Dans ces conditions, les avocats de la famille exigent de façon tout à fait légitime le dépaysement de l’affaire. « Nous allons faire une demande de dépaysement, compte tenu du fait que le procureur communique des éléments contraires aux constatations. » indique Me Bouzrou, soulignant que l’enquête sur la mort d’Adama Traoré est toujours conduite dans le domaine juridictionnelle de la gendarmerie et du procureur mis en cause. C’est à dire sans aucune indépendance, bien au contraire. La communication tant de la gendarmerie que de la justice a ici totalement décrédibilisé ces institutions de la République.
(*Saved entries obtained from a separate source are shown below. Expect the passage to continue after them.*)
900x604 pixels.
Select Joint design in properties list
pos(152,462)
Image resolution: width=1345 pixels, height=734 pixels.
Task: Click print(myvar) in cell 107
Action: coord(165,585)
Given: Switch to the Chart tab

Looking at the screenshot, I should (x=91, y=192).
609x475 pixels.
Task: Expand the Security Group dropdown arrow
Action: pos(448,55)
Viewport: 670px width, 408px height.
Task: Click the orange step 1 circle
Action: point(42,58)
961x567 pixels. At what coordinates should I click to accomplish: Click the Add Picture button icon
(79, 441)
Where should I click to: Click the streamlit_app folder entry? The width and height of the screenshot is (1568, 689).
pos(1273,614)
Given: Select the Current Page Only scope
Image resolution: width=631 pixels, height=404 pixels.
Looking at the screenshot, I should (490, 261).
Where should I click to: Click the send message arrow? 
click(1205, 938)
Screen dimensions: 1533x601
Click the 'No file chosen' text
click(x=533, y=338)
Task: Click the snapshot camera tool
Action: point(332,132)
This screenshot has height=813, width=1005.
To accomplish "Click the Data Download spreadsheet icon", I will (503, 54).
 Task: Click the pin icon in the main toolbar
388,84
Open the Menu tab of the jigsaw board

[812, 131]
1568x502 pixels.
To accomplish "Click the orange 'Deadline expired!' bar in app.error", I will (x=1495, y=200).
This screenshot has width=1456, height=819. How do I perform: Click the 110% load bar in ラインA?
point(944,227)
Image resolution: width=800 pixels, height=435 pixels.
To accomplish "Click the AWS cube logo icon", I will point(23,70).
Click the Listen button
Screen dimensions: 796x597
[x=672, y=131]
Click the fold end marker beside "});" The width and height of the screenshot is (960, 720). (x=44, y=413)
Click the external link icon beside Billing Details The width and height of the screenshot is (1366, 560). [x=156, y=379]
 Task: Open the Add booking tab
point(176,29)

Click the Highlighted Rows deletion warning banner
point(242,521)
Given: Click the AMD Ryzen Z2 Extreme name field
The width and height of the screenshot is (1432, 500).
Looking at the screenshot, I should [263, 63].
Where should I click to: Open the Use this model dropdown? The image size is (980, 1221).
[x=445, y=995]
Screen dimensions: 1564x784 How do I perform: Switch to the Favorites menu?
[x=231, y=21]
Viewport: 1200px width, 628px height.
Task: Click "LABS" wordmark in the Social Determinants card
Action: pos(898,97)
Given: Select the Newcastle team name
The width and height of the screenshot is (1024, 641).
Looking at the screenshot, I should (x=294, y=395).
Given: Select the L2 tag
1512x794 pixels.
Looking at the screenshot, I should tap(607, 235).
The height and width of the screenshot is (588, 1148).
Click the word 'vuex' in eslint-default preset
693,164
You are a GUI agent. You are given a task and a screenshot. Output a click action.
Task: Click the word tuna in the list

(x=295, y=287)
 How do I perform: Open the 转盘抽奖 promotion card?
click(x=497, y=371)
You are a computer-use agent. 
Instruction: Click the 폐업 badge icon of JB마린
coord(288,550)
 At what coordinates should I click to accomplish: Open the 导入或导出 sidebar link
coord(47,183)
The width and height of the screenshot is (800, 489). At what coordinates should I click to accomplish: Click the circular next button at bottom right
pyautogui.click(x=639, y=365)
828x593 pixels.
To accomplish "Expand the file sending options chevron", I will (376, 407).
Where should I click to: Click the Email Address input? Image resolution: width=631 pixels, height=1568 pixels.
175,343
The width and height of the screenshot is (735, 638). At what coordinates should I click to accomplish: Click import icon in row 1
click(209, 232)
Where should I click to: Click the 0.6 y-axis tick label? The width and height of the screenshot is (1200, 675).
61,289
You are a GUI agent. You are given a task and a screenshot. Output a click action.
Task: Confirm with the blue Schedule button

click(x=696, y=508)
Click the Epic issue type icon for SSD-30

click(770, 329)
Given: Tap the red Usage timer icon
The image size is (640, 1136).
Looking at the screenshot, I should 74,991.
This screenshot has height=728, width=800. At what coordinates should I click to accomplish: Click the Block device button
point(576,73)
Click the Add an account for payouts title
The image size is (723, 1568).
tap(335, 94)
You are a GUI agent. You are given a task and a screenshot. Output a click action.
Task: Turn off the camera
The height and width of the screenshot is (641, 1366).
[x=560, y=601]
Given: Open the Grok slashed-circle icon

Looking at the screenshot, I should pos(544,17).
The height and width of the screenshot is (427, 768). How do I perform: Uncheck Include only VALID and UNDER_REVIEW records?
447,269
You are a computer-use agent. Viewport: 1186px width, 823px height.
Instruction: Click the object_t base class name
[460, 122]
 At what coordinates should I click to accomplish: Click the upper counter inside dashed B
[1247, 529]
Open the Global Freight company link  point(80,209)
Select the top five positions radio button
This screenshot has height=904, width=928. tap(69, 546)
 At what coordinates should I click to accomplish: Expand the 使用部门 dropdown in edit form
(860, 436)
Par ailleurs, la famille soupçonne les forces de l’ordre de harcèlement sur Adama depuis plusieurs années.« Ils le connaissaient, on est dans un petit village ici mais, malgré ça, ils l’emmenaient en garde à vue s’il n’avait pas ses papiers sur lui », explique Lassana, le grand frère d’Adama. Bagui Traoré va même plus loin. Il accuse : « Je suis persuadé qu’ils avaient mis un contrat sur sa tête ». La piste du règlement de compte n’est d’ailleurs pas écartée par Frédéric Zajac. L’avocat a demandé à la juge d’instruction l’étude de tous les dossiers de la gendarmerie impliquant Adama Traoré, dans le but de vérifier l’identité des gendarmes impliqués et pour voir si certains noms ne reviennent pas régulièrement.